Along the panels there stole a rustling sort of touch, as if someone were feeling uncertainly for the handle—a curious noise, as of a weak hand fumbling about the door in the dark; then, in similar manner, the person seeking admittance tried to turn the lock.
“Come in, can’t you?” repeated Mr. Stainton; but even as he spoke he remembered he was, or ought to be, the sole occupant of the mansion. He was not alarmed, he was too much accustomed to solitude and danger for that; but he rose from his stooping position and instinctively seized his revolver, which he had chanced, while unpacking some of his effects, to place on the top of the bureau.
“Come in, whoever you are,” he cried; but seeing the door still remained closed, though the intruder was evidently making futile efforts to open it, he strode half way across the room, and then stopped amazed.
For suddenly the door opened, and there entered, shyly and timidly a little child—a child with the saddest face mortal ever beheld; a child with wistful eyes and long, ill-kept hair; a child poorly dressed, wasted and worn, and with the mournfullest expression on its countenance that face of child ever wore.

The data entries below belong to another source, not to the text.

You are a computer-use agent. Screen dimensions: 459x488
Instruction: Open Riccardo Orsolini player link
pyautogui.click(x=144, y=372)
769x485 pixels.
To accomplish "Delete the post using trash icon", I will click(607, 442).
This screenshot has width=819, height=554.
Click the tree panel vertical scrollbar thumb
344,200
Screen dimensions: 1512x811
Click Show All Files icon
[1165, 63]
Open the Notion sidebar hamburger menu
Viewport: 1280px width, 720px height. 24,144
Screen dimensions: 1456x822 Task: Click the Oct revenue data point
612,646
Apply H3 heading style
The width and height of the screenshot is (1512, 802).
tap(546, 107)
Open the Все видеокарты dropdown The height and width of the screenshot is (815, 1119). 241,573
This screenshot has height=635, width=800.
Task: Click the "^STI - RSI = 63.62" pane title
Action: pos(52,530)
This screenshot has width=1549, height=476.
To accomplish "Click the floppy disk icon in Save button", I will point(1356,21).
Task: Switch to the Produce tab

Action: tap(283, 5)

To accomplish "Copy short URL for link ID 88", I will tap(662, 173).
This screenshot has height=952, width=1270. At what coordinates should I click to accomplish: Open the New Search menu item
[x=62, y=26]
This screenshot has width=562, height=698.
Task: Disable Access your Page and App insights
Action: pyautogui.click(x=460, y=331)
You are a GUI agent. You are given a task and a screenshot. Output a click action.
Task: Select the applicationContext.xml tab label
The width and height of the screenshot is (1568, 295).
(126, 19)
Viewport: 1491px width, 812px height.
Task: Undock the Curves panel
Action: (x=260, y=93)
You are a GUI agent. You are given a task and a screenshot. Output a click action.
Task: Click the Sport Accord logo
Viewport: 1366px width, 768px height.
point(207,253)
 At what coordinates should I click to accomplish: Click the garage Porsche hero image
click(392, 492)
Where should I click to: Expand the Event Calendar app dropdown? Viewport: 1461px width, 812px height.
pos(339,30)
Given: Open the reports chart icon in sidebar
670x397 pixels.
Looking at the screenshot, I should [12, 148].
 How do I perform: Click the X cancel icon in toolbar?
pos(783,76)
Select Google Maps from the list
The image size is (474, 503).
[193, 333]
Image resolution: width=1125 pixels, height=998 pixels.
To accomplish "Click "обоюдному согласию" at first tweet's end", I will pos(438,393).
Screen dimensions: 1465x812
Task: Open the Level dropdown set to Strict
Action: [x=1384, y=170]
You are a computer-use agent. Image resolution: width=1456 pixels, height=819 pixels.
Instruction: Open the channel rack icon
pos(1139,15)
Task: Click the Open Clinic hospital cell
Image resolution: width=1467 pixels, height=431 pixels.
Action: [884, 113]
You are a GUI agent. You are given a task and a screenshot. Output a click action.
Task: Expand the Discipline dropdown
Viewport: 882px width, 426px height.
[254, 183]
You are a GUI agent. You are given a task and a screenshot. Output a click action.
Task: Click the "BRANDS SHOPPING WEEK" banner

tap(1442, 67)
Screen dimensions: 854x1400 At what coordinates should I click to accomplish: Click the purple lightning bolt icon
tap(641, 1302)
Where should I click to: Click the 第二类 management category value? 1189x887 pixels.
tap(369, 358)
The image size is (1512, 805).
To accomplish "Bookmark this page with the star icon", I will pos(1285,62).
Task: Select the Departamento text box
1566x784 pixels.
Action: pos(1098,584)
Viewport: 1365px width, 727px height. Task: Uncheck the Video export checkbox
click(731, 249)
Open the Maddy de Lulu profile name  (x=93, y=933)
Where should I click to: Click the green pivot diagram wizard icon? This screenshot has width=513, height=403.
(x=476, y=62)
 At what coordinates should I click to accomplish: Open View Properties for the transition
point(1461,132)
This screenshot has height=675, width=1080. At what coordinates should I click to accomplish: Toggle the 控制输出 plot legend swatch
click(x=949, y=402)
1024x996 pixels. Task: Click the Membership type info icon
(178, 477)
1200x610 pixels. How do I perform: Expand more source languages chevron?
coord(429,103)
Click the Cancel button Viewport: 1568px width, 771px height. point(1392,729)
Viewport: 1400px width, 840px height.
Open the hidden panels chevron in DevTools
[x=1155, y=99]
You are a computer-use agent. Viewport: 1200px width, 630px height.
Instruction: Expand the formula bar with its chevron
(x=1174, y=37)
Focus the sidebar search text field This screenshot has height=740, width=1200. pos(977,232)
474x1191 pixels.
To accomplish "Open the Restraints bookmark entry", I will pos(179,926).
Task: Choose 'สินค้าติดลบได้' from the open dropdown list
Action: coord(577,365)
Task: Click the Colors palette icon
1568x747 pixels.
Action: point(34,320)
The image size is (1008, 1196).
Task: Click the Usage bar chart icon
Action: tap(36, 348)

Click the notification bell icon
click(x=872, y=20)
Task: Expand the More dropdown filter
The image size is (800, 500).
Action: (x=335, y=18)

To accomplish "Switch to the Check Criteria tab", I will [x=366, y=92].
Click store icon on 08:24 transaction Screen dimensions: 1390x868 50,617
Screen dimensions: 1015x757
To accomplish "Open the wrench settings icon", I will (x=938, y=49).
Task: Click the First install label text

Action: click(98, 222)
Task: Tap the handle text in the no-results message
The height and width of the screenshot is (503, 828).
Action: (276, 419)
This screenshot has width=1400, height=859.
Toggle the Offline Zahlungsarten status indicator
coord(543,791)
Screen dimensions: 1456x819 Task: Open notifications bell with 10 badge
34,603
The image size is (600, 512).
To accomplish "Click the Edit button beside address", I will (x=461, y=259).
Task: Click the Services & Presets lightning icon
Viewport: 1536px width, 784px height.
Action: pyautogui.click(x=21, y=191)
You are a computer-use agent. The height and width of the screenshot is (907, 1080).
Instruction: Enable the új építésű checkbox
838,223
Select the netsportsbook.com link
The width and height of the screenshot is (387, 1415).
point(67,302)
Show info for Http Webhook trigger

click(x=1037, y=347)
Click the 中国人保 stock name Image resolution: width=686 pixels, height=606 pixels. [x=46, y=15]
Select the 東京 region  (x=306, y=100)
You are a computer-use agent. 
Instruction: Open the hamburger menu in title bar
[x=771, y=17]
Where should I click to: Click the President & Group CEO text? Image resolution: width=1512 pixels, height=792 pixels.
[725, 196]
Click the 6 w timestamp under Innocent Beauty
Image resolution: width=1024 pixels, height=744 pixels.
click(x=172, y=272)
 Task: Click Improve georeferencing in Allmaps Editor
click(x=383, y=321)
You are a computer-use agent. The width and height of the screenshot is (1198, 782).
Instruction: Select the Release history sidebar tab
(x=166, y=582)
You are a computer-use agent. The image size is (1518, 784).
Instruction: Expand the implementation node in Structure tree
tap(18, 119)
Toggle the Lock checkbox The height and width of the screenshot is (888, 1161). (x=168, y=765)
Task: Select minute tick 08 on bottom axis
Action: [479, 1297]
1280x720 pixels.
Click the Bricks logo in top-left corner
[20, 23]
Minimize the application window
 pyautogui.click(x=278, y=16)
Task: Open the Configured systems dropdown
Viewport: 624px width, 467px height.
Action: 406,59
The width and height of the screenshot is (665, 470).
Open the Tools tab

“What a hungry-looking little beggar,” thought Mr. Stainton. “Well, young one, and what do you want here?” he added aloud.
The boy never answered, never took the slightest notice of his questioner, but simply walked slowly round the room, peering into all the corners, as if looking for something. Searching the embrasures of the windows, examining the recesses beside the fire-place, pausing on the hearth to glance under the library table, and finally, when the doorway was reached once more, turning round to survey the contents of the apartment with an eager and yet hopeless scrutiny.